Word and item position data:
──────
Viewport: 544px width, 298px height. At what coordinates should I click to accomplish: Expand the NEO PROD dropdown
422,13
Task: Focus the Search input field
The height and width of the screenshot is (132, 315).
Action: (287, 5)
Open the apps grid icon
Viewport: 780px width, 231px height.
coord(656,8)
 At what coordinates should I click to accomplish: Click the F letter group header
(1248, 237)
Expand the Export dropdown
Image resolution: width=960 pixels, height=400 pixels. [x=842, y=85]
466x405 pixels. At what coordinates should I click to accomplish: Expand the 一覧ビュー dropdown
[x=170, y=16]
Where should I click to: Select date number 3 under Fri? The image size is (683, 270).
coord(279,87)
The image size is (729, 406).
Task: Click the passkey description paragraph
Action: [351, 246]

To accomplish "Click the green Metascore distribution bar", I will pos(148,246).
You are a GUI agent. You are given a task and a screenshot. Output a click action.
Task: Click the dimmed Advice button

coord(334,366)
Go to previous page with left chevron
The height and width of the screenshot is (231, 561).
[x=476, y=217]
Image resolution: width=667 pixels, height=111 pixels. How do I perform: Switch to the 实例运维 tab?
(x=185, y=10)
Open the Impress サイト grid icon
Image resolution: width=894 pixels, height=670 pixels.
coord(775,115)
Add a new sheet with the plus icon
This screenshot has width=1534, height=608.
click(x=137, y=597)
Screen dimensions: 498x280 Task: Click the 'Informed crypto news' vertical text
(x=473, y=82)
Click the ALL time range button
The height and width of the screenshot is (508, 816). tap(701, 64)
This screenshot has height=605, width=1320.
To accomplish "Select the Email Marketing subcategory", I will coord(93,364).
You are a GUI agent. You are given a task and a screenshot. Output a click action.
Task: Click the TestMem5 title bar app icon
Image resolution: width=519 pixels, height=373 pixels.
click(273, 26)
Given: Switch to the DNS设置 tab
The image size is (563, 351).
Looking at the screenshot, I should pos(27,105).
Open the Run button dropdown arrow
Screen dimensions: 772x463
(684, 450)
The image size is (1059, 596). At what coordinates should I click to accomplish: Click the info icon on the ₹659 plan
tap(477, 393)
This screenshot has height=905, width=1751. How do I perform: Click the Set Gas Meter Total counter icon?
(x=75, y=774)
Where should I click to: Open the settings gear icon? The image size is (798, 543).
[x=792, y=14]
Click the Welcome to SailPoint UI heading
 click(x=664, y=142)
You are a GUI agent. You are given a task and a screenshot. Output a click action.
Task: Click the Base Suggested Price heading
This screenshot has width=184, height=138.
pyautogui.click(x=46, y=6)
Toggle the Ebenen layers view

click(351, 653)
──────
Copy each line from the data above that contains the word "with".

Go to previous page with left chevron
Add a new sheet with the plus icon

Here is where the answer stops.